Factoring the Sum or Difference of Cubes - Problem 2 3,714 views
Factoring a trinomial. So for this particular problem we are trying to factor 27x³ plus y to the sixth. And just looking at it, trying to figure out what kind of formula we can use.
We know that we have two things, we’re not subtracting so this can’t be the difference of squares, I need to think about what other things we have at our disposal, okay? We do have formulas for the sum of cubes and so what we need to figure out is does this fit the mode?
So remember the sum of cubes is going to be something cubed plus something else cubed. And the trick is figuring out if this fits that formula. So looking at it, 27 is actually 3³, so this becomes 3³ and x³ is obviously x cubed, so this is x³, or what we actually have here is the quantity 3x to the third, okay? So this term 27³ is actually something cubed.

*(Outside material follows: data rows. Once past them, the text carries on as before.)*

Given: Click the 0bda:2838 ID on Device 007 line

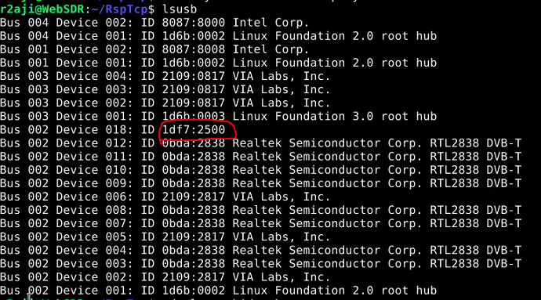Looking at the screenshot, I should click(193, 223).
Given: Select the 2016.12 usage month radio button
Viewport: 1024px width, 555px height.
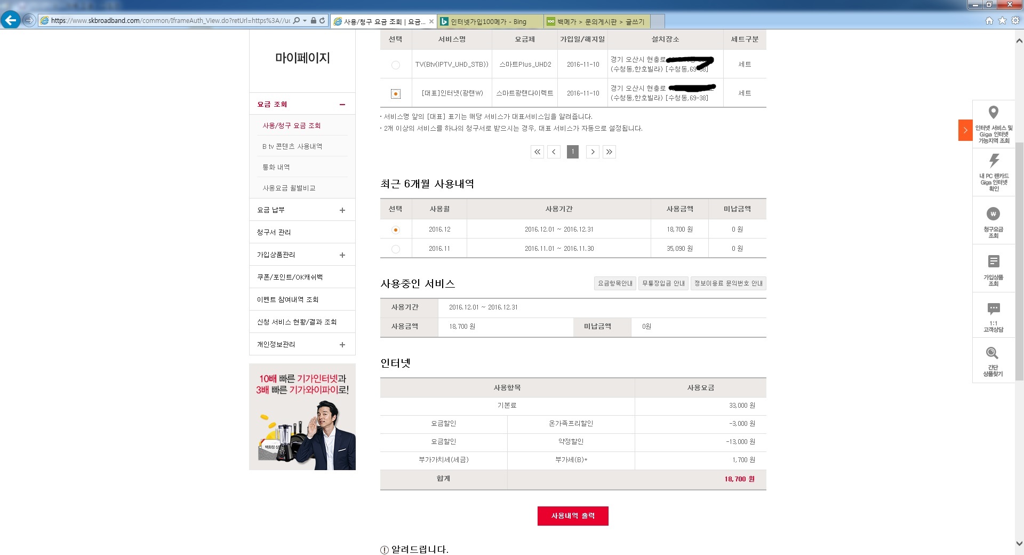Looking at the screenshot, I should point(396,230).
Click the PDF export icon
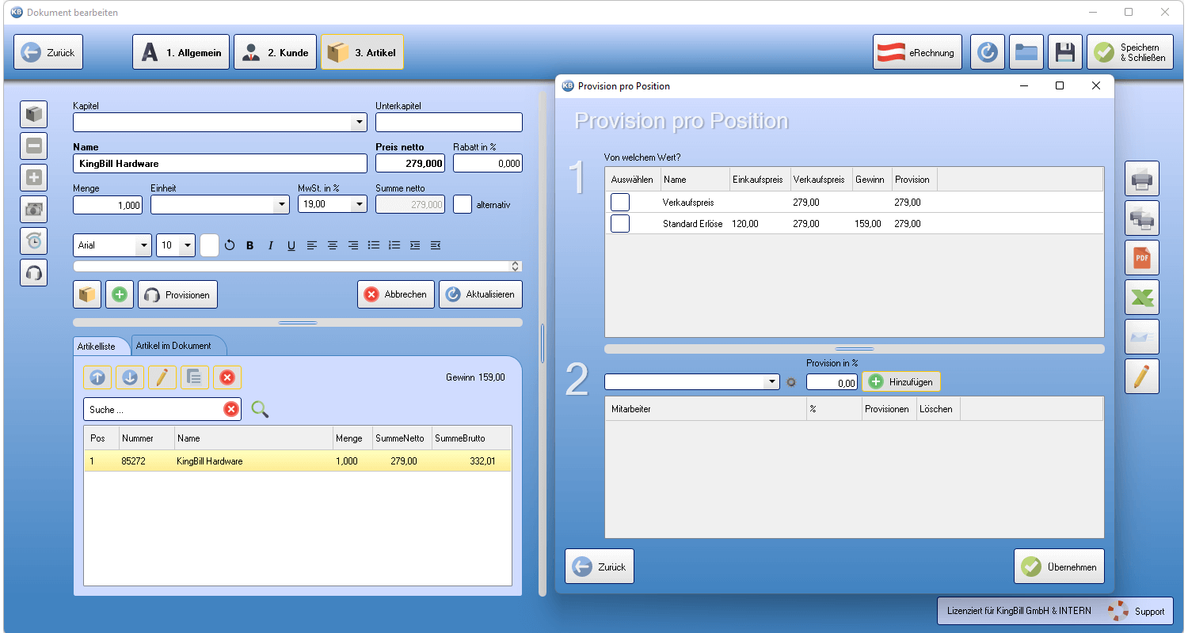Viewport: 1188px width, 633px height. (x=1142, y=257)
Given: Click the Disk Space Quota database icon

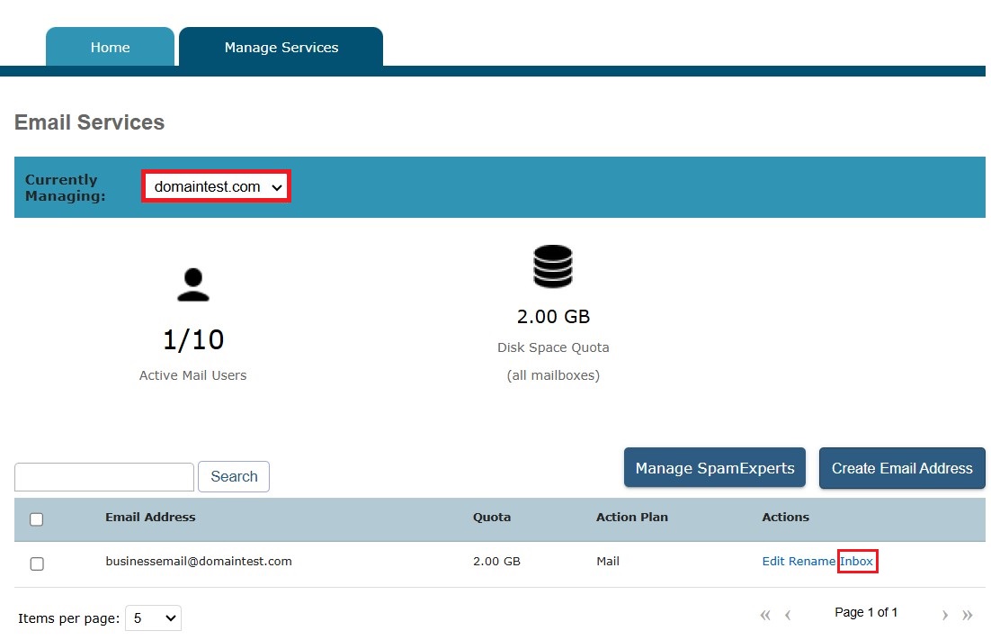Looking at the screenshot, I should pyautogui.click(x=552, y=266).
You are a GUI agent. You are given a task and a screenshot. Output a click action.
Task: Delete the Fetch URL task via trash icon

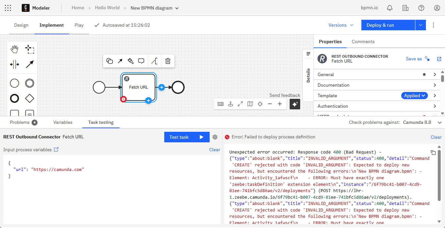point(168,61)
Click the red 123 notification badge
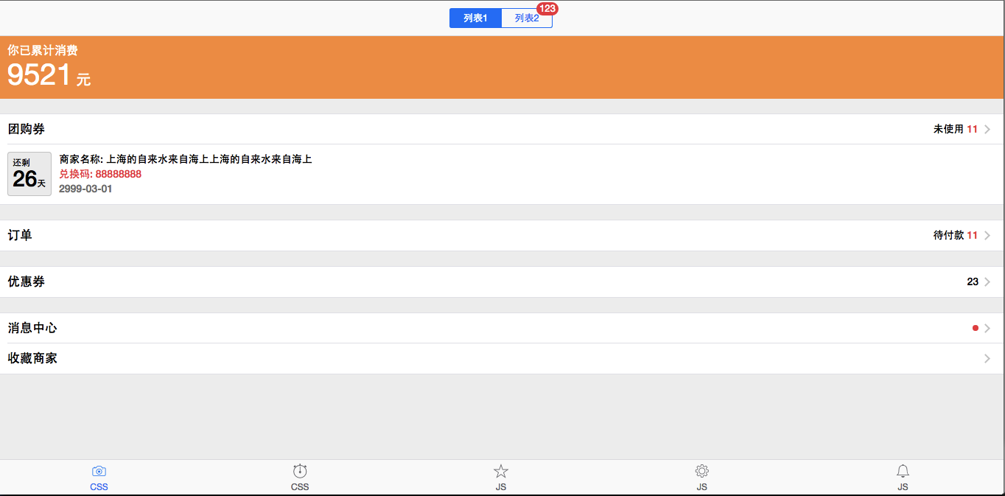1005x496 pixels. [x=547, y=9]
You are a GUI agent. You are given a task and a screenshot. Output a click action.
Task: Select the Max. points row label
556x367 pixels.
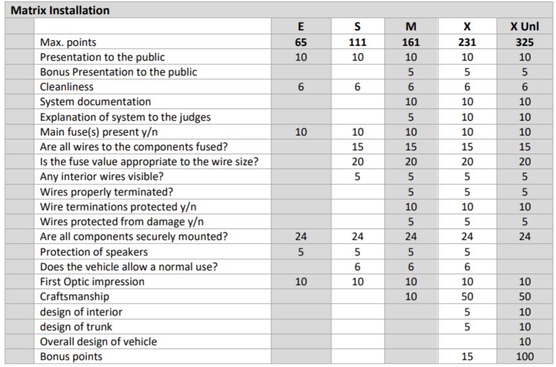(x=68, y=43)
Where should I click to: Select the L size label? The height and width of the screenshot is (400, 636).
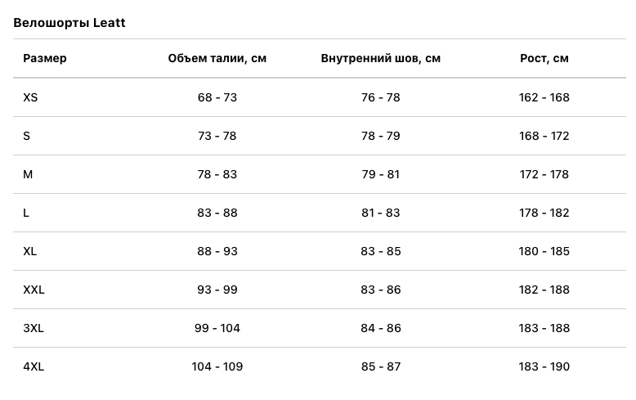pyautogui.click(x=26, y=213)
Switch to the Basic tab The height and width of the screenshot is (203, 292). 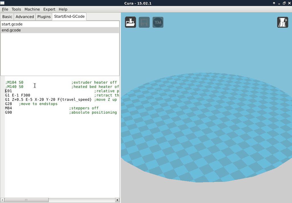[x=7, y=17]
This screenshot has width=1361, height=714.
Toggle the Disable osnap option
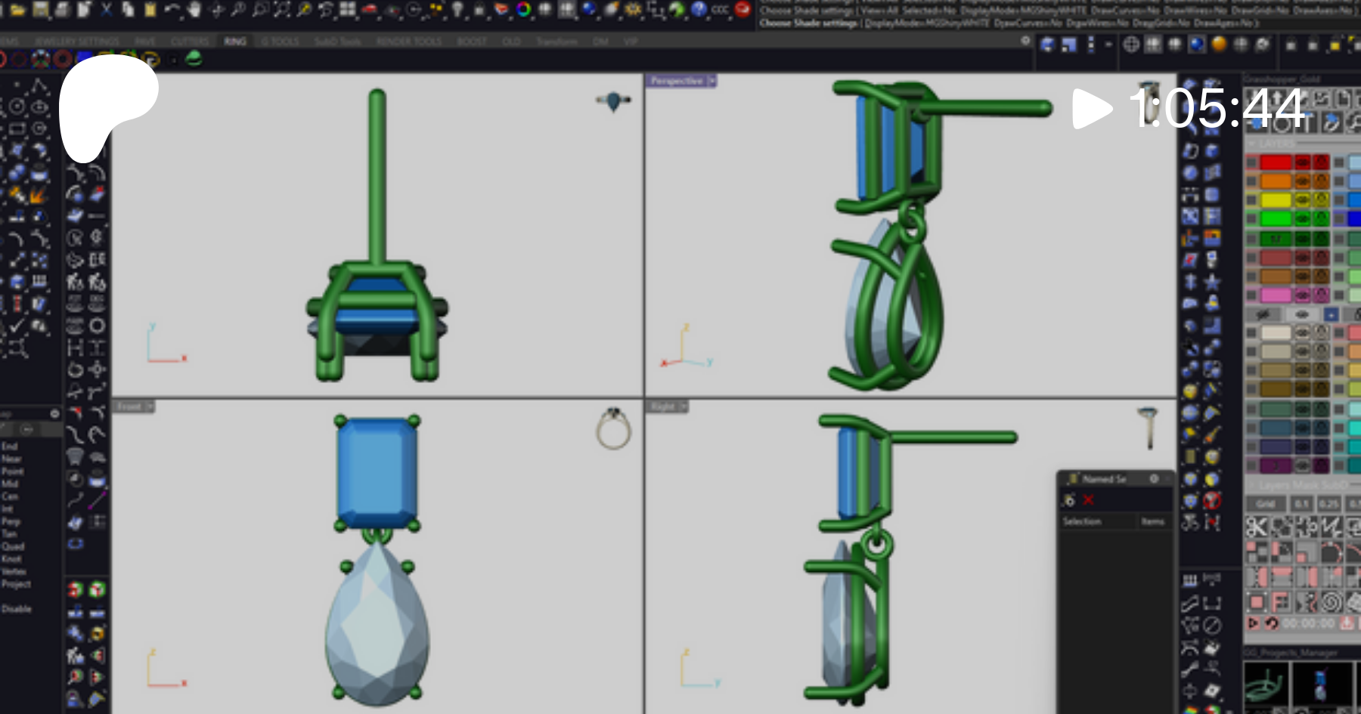point(17,609)
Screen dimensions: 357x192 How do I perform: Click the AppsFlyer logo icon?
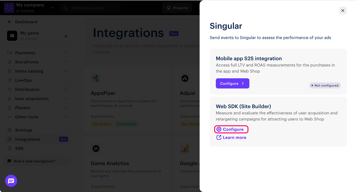(96, 79)
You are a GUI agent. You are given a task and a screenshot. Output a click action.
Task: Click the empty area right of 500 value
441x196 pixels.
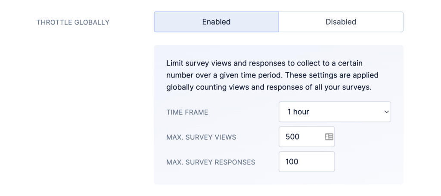click(x=312, y=137)
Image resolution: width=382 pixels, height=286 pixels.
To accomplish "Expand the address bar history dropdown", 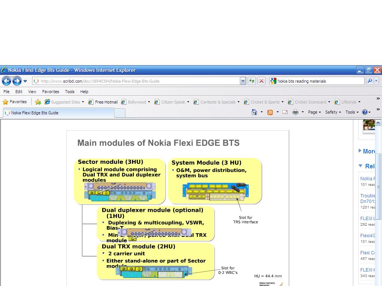I will click(243, 81).
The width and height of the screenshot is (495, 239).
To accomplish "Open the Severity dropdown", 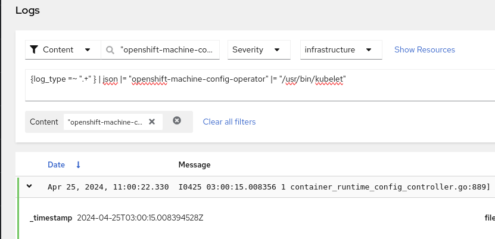I will (x=256, y=50).

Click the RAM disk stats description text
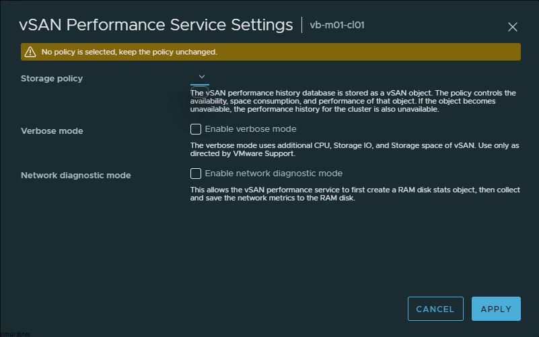pos(353,194)
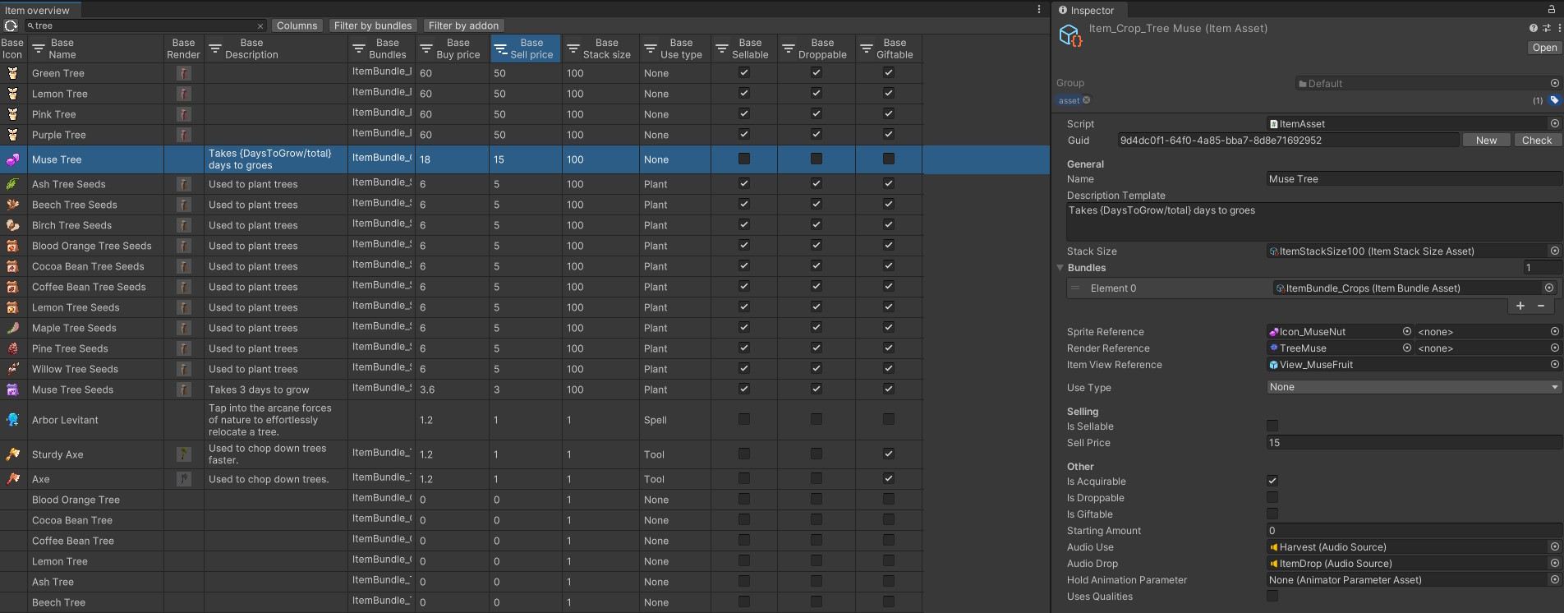Screen dimensions: 1564x613
Task: Select the Item overview tab
Action: 38,10
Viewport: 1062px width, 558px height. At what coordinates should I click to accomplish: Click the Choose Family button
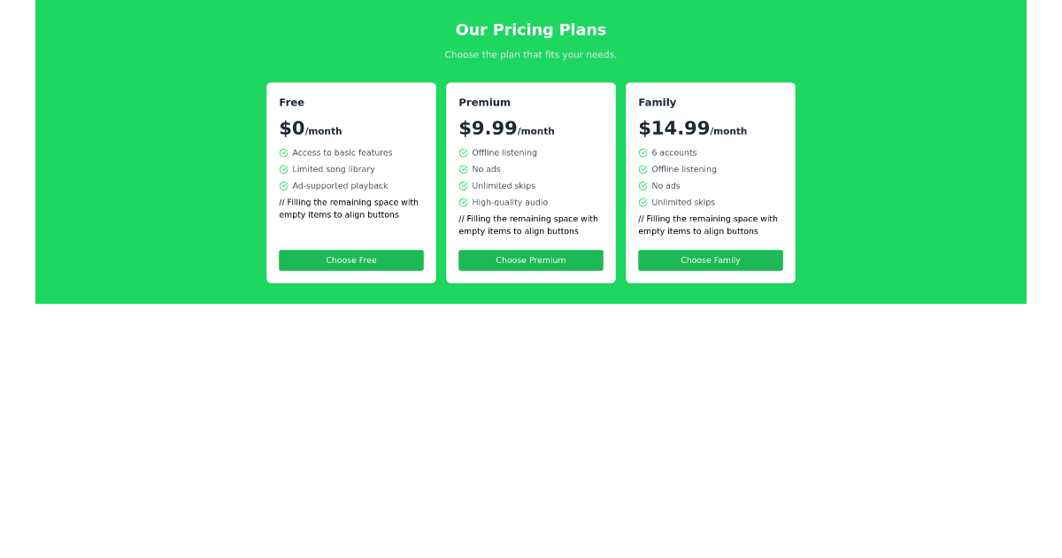click(x=711, y=260)
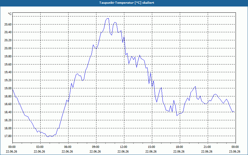This screenshot has width=248, height=155.
Task: Click the 15:00 time axis label
Action: pyautogui.click(x=152, y=147)
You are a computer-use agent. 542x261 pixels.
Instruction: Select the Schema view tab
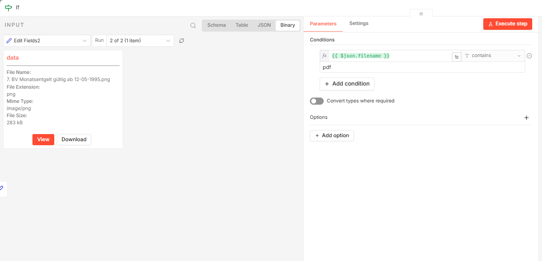[x=217, y=25]
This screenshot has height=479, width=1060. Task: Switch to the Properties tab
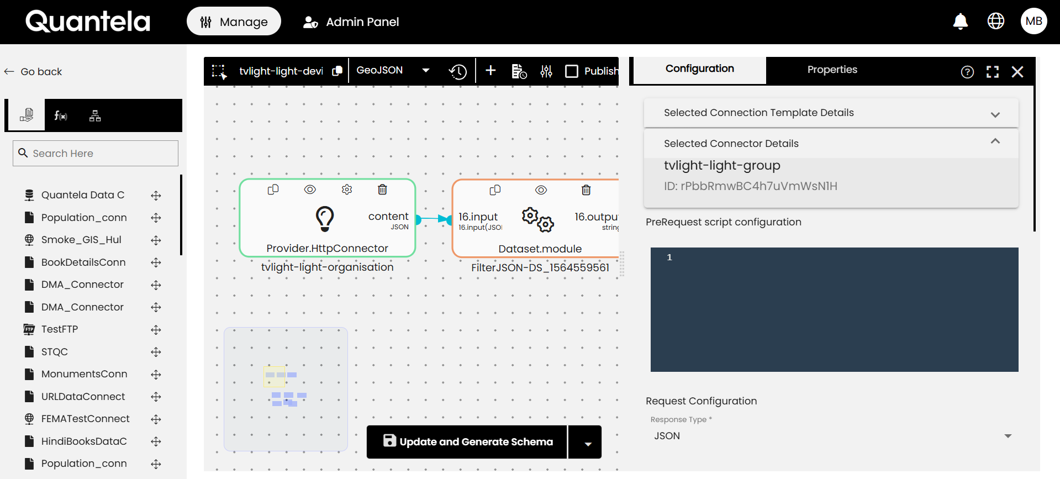831,70
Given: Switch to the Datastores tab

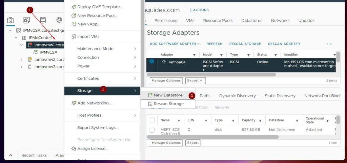Looking at the screenshot, I should tap(251, 21).
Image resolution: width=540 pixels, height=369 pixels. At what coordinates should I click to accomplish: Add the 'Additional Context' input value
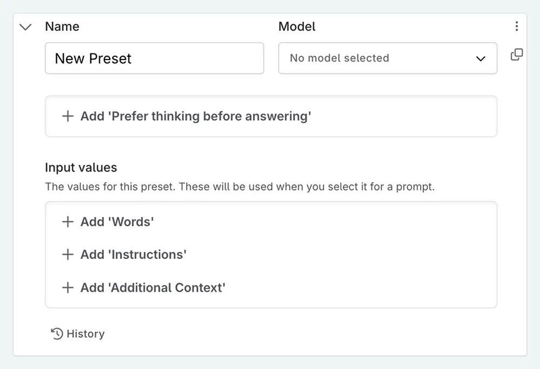click(153, 287)
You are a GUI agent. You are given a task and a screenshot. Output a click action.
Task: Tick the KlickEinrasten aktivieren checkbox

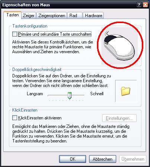(x=14, y=118)
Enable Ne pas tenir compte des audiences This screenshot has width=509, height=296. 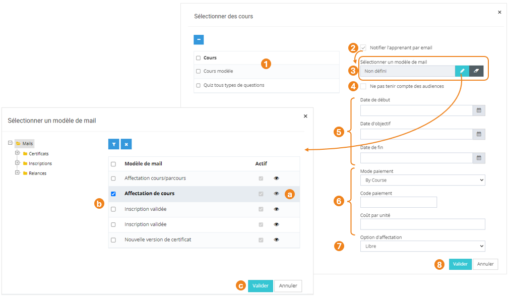pos(363,86)
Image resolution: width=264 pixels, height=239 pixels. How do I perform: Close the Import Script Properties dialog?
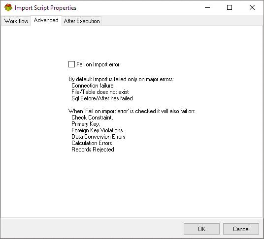pos(252,7)
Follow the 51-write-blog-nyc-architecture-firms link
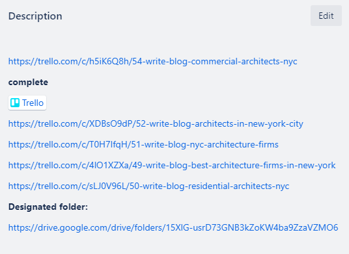Image resolution: width=349 pixels, height=254 pixels. click(143, 145)
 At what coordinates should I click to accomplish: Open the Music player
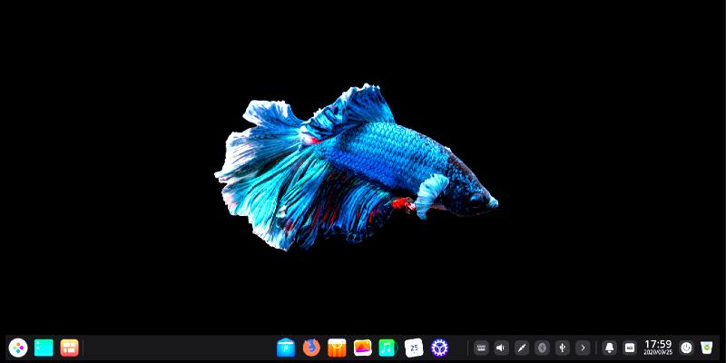388,348
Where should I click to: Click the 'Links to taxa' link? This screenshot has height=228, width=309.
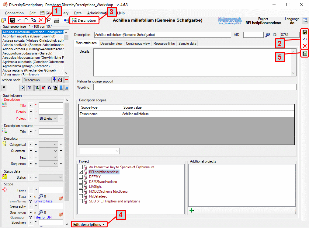43,201
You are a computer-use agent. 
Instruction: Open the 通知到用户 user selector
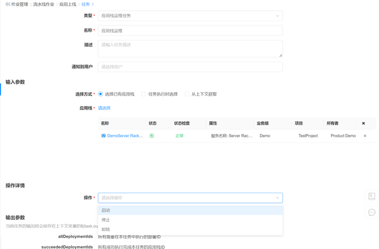pos(190,67)
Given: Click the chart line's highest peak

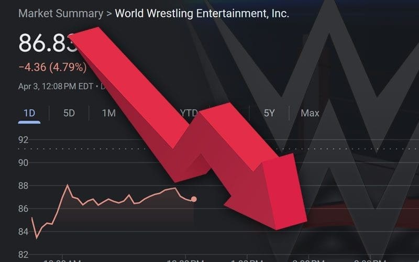Looking at the screenshot, I should coord(67,185).
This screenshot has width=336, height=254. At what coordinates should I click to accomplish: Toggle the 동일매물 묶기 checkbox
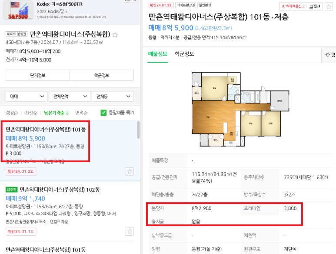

Y to the sixth, remember we're dealing with exponents power to a power we multiply, this is actually going to be the same thing as y² to the third. So what we actually have is 3x³ plus y² cubed and we actually have the sum of cubes.
So where we have to go from here is remembering our sum of cubes formula; b³ plus b³, we don’t need that parenthesis, is going to be equal to a plus b. The first sign agrees, a² minus ab, the second sign is opposite and the last sign is always positive.
So now we just have to plug in 3x wherever we see a and y² whenever we see b. So this then would factor to a, 3x plus b, y² plus a² which is going to be 3x quantity squared, which turns into 9x², minus 3x times y², plus b², so plus this y². Y² times y² will be y to the fourth, so plus y to the fourth. And what we have is 27x³ plus y to the sixth factored down.
So the first thing we had to do was just make sure we can figure out what exactly each of these components is when we cube them to make sure it fits this mode the sum of cubes.